REPUBLIKA.CO.ID, JAKARTA – Kawasan Heart of Borneo atau Jantung Kalimantan yang masuk ke dalam wilayah Indonesia kalah bersaing dengan kawasan yang berada di wilayah Malaysia dan Brunei Darussalam. Meski wilayah Jantung Kalimantan mayoritas ada di Indonesia, nyatanya ketertarikan wisatawan rendah.
Gubernur Kalimantan Utara Irianto Lambrie menjelaskan beberapa penyebab dari ketertinggalan Kalimantan sebagai destinasi wisata. “Kalimantan sudah terlalu lama ditinggalkan dan kita punya keterbatasan infrastruktur jalan. Tapi, untuk membangun jalan butuh biaya sangat mahal,” kata Irianto di Kementerian Pariwisata, Jakarta, Selasa (19/3).
Ia memaparkan, panjang Pulau Kalimantan lebih dari 1.900 kilometer. Sekitar 1.030 kilometer di antaranya masuk wilayah Kalimantan Utara. Namun, wilayah yang luas itu belum saling terhubung dengan akses jalan yang mencukupi sehingga banyak wisatawan yang mengurungkan niat mengunjungi Kalimantan.
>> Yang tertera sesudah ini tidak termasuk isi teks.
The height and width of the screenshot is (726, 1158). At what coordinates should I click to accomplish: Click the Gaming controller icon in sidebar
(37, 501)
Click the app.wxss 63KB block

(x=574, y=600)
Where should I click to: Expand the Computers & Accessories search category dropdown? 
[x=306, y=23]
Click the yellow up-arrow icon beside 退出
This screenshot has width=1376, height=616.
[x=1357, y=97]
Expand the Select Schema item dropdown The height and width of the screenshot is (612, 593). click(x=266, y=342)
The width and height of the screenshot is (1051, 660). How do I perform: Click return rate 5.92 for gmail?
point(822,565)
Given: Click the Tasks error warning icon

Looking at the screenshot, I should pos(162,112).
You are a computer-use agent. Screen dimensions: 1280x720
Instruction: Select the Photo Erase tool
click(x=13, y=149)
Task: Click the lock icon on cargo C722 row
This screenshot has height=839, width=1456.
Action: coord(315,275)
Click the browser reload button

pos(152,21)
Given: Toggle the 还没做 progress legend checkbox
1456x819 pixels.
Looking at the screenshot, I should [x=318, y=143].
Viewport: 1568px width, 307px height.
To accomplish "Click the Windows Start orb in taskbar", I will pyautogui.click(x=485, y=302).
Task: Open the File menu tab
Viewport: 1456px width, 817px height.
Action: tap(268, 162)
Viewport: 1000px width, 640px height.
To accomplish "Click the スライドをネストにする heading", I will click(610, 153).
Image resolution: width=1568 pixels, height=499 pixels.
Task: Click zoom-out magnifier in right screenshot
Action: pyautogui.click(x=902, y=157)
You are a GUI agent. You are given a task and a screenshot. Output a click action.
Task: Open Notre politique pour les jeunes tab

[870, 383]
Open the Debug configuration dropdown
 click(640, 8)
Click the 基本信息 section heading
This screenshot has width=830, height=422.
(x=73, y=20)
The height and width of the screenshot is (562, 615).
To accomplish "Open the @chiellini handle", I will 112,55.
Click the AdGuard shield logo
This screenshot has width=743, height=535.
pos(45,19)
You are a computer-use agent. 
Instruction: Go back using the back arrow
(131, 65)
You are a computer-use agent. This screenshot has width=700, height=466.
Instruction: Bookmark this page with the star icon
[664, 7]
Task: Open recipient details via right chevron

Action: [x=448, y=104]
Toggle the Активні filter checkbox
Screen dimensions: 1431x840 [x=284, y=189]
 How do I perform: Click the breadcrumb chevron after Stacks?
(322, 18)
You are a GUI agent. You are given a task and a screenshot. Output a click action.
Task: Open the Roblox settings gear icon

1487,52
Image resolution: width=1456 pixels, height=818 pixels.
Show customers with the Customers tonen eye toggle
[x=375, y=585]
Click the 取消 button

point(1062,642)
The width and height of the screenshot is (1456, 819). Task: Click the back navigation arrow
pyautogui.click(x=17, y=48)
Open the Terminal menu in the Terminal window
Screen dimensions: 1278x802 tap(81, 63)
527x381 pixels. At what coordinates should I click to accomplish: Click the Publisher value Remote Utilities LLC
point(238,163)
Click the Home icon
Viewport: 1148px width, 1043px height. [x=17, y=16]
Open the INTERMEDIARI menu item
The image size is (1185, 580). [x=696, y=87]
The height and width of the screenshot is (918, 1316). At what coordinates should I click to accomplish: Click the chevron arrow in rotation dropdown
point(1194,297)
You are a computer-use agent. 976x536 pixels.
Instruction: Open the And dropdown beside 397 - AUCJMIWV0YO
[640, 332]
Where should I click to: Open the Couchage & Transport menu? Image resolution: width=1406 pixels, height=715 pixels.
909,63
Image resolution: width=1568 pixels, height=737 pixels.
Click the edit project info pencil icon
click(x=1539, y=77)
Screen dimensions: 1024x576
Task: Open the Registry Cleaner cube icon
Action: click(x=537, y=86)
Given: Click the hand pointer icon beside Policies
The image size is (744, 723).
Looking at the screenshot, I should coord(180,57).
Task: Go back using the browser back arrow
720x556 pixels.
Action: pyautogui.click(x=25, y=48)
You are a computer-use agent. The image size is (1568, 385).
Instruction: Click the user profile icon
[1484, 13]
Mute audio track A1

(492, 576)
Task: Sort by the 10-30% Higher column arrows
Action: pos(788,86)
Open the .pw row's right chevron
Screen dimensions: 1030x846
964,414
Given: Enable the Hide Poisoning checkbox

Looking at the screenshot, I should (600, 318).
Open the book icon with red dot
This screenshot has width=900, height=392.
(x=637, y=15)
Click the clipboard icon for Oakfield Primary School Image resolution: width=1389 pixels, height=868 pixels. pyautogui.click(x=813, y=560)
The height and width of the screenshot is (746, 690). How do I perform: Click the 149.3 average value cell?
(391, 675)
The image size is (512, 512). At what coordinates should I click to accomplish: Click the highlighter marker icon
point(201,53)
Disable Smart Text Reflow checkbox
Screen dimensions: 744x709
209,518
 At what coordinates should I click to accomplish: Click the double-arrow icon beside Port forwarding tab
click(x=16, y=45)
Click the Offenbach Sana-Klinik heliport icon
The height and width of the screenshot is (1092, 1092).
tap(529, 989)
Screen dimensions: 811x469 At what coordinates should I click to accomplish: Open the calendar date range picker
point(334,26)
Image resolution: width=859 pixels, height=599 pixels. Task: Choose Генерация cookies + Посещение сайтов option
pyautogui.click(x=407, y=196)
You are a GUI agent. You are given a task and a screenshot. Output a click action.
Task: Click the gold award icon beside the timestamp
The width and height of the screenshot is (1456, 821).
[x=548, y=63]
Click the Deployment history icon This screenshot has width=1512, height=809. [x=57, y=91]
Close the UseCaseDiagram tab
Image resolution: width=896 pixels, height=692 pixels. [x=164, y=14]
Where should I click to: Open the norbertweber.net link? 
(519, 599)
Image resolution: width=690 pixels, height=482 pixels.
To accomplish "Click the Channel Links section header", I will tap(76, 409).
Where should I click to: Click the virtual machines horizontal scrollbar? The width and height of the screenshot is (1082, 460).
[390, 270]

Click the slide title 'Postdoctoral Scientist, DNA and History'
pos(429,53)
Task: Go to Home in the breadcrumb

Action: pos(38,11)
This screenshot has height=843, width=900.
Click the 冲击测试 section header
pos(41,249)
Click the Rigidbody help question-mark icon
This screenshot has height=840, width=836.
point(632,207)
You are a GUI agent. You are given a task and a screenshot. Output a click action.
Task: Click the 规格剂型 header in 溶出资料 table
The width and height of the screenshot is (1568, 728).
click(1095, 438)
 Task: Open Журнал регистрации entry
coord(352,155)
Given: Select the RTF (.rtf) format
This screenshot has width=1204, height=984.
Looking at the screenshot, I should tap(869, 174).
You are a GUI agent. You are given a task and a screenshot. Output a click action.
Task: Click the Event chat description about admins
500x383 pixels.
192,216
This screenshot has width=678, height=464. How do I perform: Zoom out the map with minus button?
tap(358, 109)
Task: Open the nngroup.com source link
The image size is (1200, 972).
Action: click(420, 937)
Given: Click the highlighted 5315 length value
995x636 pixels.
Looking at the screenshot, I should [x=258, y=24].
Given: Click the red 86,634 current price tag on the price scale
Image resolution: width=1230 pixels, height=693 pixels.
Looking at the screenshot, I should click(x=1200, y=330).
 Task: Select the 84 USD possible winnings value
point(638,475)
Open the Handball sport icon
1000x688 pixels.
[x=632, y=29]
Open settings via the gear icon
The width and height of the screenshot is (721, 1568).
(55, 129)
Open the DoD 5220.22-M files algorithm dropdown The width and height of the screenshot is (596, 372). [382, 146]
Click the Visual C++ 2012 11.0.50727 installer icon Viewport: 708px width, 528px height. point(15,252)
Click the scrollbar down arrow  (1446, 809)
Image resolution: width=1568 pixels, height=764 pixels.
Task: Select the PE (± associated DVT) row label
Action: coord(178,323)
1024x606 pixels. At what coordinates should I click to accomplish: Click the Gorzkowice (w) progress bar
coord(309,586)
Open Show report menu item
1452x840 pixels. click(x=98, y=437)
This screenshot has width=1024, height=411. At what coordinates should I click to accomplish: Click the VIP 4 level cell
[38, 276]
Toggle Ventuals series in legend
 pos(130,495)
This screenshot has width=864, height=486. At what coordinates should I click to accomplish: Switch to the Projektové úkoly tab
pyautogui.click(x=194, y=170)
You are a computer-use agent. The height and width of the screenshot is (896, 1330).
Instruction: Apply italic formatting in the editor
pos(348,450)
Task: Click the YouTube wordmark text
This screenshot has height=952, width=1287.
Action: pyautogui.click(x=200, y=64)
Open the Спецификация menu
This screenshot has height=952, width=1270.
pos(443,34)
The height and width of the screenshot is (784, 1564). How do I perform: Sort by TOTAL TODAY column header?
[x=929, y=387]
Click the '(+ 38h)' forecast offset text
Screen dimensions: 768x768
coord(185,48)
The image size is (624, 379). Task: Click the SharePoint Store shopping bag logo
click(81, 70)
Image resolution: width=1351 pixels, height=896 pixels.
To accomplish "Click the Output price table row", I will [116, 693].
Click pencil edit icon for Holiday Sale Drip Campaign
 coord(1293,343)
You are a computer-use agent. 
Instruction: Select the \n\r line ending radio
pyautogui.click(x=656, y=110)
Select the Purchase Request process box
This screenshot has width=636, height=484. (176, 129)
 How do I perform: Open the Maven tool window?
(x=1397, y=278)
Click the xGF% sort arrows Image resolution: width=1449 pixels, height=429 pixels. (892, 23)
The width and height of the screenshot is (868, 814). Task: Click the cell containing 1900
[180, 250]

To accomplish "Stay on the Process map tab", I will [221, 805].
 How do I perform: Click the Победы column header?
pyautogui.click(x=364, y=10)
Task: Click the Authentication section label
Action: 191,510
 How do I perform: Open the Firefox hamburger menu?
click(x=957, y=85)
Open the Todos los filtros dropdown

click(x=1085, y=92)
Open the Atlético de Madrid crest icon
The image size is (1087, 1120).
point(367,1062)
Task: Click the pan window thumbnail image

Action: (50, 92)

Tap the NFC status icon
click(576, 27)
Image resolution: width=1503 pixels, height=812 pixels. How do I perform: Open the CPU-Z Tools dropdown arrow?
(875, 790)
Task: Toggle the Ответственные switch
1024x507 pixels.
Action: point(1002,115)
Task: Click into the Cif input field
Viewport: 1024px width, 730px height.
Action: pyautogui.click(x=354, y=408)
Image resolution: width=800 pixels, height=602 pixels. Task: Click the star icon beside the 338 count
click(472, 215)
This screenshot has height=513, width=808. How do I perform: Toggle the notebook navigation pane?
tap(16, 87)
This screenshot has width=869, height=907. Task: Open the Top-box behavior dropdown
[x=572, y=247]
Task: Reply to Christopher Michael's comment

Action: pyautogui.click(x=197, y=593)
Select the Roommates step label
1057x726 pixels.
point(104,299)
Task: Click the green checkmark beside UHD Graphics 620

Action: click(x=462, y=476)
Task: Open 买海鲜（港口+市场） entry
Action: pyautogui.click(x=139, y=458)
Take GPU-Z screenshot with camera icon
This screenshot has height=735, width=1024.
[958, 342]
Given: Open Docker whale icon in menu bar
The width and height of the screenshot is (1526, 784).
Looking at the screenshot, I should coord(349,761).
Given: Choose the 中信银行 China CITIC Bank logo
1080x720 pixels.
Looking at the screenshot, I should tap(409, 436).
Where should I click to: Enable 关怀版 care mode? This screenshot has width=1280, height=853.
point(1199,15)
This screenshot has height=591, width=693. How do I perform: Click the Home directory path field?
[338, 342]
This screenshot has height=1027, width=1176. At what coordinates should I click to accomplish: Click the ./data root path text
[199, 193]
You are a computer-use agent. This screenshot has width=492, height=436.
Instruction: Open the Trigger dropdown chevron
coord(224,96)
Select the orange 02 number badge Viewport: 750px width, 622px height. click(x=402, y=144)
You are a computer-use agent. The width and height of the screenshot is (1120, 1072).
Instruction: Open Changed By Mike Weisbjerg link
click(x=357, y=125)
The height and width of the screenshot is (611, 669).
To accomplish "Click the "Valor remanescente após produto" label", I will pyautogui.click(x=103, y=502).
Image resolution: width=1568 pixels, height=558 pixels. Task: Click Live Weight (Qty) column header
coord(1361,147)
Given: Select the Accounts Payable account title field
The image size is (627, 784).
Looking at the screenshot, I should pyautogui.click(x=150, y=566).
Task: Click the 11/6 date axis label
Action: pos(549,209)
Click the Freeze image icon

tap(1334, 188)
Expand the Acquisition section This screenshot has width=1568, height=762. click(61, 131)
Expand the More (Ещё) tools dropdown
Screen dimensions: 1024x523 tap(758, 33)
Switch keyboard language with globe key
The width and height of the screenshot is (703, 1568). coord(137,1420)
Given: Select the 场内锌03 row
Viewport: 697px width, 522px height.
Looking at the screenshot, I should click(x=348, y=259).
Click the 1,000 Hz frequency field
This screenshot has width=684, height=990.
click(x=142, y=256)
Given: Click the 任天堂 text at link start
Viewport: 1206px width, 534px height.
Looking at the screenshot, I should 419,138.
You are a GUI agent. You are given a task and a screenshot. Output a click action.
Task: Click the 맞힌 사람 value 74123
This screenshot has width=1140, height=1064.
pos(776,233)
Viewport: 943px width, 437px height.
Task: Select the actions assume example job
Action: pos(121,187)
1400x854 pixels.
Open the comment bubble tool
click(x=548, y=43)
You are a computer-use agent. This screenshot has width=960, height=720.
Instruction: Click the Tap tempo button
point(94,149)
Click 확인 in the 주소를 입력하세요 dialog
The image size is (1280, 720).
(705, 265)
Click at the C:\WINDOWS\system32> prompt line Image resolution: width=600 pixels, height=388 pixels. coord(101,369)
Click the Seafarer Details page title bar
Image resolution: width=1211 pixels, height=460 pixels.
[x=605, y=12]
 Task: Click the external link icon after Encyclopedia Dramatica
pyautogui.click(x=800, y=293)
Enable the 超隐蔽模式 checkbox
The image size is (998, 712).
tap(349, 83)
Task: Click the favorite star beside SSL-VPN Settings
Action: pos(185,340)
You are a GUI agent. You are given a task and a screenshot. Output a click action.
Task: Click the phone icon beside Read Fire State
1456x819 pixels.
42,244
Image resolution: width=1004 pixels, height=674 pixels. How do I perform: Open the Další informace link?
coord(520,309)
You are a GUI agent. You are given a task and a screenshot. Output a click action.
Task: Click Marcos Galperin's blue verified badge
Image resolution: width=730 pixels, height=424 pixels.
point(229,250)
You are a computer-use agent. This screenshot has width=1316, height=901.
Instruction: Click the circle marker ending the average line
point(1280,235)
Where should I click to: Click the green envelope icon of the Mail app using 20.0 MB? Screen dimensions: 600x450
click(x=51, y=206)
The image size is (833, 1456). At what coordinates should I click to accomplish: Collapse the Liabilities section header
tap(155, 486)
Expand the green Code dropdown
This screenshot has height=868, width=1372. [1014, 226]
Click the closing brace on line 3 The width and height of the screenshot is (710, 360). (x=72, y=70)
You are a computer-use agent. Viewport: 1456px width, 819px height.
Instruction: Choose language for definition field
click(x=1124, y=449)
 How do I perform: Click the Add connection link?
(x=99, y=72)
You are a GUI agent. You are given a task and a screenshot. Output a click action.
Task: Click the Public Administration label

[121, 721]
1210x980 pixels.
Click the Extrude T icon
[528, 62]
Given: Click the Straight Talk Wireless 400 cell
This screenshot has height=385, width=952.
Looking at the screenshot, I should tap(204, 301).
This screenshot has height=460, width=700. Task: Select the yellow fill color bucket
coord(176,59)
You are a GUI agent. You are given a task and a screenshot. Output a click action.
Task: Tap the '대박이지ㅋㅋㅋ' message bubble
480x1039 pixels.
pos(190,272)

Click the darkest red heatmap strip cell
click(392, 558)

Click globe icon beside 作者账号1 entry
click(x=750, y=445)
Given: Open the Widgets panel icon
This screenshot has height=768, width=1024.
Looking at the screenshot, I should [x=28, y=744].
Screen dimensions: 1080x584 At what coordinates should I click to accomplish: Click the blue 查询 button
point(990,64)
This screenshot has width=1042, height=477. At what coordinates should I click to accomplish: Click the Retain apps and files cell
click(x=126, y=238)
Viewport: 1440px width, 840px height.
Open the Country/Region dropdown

Sebaliknya, kawasan ekowisata yang terdapat di negara bagian Malaysia, yakni Sabah dan Sarawak, serta Brunei Darussalam menjadi favorit kunjungan wisatawan mancanegara, terutama dari Cina. Tingkat keterisian kamar hotel di sana selalu mencapai titik maksimal. Sementara itu, mengutip data BPS, tingkat penghunian kamar (TPK) di Kalimantan Utara hanya mencapai 58,8 persen.
“Di Kota Kinabalu (Ibu Kota Sabah) seluruh kamar hotel penuh menjelang akhir pekan. Ini karena akses yang mudah dan murah. Saya sudah melihat sendiri, mereka menikmati betul hasil pariwisata,” kata Irianto
Ia menjelaskan, luas kawasan Jantung Kalimantan yang masuk ke wilayah Indonesia 16,8 juta hektare. Dari jumlah itu, sebanyak 30,9 persen masuk ke Provinsi Kalimantan Utara (Kaltara). Sisanya, 22,1 persen di Kalimantan Timur, 18 persen di Kalimantan Tengah, dan 29,1 persen di Kalimantan Barat.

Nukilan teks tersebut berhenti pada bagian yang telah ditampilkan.